Work item
Among the records that follow, find the line with "Task: Expand the Select Language dropdown" and the line with "Select the Paid on April 6, 2023 date". Set down those lines and all lines between them exactly, without adding anything.

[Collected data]
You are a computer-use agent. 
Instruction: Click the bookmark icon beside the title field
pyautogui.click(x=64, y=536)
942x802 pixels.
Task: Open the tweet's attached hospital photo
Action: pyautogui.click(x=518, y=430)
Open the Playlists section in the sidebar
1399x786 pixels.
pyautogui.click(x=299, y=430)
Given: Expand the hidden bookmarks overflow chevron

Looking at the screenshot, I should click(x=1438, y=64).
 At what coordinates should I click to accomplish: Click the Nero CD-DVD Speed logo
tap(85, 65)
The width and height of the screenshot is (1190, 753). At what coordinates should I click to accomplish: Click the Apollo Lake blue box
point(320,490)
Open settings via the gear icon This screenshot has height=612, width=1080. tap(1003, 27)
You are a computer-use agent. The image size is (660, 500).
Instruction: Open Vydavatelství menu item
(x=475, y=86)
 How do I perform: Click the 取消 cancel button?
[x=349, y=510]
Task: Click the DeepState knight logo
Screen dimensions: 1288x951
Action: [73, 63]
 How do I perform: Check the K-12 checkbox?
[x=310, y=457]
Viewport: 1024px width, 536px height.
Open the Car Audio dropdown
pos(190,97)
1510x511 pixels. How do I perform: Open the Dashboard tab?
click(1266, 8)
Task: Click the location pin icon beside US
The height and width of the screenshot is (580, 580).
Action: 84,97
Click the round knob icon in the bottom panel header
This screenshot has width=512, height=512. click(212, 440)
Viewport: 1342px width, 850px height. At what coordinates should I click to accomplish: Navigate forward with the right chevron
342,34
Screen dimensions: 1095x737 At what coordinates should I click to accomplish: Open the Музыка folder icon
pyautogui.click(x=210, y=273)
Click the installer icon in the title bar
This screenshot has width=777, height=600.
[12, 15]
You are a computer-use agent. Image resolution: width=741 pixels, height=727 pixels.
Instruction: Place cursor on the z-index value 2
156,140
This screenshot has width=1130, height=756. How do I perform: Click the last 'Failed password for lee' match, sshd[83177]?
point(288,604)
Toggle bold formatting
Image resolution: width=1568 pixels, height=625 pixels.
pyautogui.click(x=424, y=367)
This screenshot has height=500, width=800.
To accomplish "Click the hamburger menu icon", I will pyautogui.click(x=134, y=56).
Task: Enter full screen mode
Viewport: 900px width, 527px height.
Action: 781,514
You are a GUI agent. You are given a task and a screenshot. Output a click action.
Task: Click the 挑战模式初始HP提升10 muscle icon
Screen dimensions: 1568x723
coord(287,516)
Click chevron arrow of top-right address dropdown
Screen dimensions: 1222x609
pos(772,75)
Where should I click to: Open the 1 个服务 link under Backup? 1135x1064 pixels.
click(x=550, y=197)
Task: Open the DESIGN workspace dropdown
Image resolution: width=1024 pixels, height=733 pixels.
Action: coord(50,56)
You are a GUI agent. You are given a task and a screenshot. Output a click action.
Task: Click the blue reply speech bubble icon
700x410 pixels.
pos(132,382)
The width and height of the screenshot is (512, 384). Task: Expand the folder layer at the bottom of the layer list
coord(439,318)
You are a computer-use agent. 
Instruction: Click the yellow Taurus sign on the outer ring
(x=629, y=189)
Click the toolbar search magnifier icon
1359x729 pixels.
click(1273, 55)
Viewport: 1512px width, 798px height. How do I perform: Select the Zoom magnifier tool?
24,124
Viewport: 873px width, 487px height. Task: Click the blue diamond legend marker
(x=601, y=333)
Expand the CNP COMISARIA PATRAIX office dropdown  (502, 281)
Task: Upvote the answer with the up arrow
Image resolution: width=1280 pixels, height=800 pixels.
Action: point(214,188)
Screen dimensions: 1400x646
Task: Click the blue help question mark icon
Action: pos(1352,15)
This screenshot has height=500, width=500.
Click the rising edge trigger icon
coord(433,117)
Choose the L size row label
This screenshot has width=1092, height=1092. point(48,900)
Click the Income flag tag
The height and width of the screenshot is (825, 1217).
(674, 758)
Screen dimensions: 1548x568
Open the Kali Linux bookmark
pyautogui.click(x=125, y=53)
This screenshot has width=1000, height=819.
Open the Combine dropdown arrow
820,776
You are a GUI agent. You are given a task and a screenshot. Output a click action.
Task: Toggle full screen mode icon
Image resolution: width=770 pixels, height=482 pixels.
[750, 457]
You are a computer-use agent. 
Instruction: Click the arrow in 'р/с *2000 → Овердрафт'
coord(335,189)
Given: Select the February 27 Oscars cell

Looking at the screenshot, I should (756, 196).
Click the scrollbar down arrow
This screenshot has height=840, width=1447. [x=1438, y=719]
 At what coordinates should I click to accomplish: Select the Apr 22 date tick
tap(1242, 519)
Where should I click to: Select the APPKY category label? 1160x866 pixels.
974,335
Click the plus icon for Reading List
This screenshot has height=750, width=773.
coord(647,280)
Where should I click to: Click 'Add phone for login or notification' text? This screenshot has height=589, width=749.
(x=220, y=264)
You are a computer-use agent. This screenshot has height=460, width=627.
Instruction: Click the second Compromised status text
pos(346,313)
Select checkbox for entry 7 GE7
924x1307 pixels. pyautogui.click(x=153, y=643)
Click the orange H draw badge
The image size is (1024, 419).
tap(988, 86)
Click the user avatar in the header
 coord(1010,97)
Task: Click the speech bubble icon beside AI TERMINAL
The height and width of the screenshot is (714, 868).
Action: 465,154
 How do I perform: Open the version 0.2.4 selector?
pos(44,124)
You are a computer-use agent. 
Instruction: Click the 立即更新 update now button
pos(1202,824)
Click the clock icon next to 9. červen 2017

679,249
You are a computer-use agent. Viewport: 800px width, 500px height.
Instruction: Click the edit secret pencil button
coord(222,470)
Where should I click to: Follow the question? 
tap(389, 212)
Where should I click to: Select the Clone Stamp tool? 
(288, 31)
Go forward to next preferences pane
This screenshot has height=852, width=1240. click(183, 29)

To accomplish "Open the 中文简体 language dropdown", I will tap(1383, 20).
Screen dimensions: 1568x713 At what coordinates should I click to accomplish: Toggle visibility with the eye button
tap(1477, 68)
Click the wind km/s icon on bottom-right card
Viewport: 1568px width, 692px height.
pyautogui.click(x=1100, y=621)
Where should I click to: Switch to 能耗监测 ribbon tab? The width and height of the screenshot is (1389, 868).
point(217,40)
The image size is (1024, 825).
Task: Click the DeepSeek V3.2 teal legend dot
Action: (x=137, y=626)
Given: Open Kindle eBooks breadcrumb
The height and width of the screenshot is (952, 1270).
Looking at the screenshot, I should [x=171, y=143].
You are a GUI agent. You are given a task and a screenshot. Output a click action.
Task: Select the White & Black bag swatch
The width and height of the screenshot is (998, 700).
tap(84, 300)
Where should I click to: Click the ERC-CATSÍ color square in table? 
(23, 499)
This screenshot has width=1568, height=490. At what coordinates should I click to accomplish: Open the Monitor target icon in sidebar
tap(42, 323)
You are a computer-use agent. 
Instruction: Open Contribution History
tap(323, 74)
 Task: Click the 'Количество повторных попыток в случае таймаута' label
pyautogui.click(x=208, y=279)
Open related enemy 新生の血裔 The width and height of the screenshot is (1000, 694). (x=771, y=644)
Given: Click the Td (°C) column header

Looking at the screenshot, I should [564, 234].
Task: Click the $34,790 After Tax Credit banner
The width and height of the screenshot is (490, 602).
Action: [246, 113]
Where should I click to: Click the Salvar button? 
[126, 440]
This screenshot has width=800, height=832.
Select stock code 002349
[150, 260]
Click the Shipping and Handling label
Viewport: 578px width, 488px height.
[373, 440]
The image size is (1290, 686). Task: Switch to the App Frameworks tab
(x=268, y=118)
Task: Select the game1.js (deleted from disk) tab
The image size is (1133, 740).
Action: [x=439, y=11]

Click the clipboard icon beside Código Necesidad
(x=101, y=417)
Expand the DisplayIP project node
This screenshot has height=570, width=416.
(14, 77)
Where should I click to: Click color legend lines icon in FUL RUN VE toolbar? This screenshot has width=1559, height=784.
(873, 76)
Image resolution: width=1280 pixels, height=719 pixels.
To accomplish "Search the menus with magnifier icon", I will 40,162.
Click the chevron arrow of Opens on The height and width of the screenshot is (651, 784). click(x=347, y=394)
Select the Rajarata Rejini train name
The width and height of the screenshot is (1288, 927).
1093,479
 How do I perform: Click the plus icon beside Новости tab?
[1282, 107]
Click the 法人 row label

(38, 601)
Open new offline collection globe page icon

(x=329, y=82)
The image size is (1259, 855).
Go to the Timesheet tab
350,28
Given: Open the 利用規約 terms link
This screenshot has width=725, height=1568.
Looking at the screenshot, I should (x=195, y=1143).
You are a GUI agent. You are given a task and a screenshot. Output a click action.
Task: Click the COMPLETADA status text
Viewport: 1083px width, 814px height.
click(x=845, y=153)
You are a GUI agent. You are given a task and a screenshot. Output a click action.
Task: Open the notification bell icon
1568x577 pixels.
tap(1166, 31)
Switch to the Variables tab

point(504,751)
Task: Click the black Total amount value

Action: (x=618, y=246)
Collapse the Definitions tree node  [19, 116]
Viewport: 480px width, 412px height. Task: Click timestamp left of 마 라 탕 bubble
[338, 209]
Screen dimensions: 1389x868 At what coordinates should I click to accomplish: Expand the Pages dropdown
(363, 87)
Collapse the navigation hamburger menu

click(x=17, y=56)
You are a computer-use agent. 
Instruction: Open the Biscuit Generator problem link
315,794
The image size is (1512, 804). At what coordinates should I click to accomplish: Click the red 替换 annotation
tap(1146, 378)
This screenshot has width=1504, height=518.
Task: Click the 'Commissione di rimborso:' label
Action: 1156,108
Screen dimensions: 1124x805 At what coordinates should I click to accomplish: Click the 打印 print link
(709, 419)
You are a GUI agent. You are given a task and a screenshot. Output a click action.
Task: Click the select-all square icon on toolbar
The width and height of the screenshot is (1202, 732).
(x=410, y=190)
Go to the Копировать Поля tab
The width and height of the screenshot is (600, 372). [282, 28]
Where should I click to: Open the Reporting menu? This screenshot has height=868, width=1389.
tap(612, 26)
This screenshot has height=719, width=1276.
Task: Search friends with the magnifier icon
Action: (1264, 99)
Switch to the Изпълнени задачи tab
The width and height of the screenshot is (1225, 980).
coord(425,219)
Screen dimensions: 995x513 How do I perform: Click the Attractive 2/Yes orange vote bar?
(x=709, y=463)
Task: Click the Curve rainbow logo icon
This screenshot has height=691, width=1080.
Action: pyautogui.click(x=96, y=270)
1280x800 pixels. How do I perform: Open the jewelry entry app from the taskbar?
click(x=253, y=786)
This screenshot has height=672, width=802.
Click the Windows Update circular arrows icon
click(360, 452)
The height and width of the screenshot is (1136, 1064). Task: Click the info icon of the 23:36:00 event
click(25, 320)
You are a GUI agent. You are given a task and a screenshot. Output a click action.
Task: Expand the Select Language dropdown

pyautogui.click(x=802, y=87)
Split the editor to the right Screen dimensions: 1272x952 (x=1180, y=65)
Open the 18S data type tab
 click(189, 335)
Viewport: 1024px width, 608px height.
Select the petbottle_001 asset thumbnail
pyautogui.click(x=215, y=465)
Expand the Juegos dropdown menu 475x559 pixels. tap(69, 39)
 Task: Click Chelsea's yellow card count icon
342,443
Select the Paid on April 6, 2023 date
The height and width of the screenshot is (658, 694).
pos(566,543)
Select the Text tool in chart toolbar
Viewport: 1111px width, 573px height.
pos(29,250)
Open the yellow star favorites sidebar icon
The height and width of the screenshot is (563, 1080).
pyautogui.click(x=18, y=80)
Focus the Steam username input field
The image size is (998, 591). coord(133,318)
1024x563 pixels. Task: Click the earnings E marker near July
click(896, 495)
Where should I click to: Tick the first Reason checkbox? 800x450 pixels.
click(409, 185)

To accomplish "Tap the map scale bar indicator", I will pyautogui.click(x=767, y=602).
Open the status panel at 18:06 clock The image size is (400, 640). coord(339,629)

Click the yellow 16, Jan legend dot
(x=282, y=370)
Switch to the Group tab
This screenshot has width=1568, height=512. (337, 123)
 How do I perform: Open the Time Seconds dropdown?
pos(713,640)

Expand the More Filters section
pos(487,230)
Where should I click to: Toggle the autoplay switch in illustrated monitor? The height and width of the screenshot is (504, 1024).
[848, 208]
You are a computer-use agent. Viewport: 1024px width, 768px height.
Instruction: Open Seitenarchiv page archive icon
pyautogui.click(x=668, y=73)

Task response
Task: Expand the Select Language dropdown

pyautogui.click(x=802, y=87)
Split the editor to the right Screen dimensions: 1272x952 (x=1180, y=65)
Open the 18S data type tab
 click(189, 335)
Viewport: 1024px width, 608px height.
Select the petbottle_001 asset thumbnail
pyautogui.click(x=215, y=465)
Expand the Juegos dropdown menu 475x559 pixels. tap(69, 39)
 Task: Click Chelsea's yellow card count icon
342,443
Select the Paid on April 6, 2023 date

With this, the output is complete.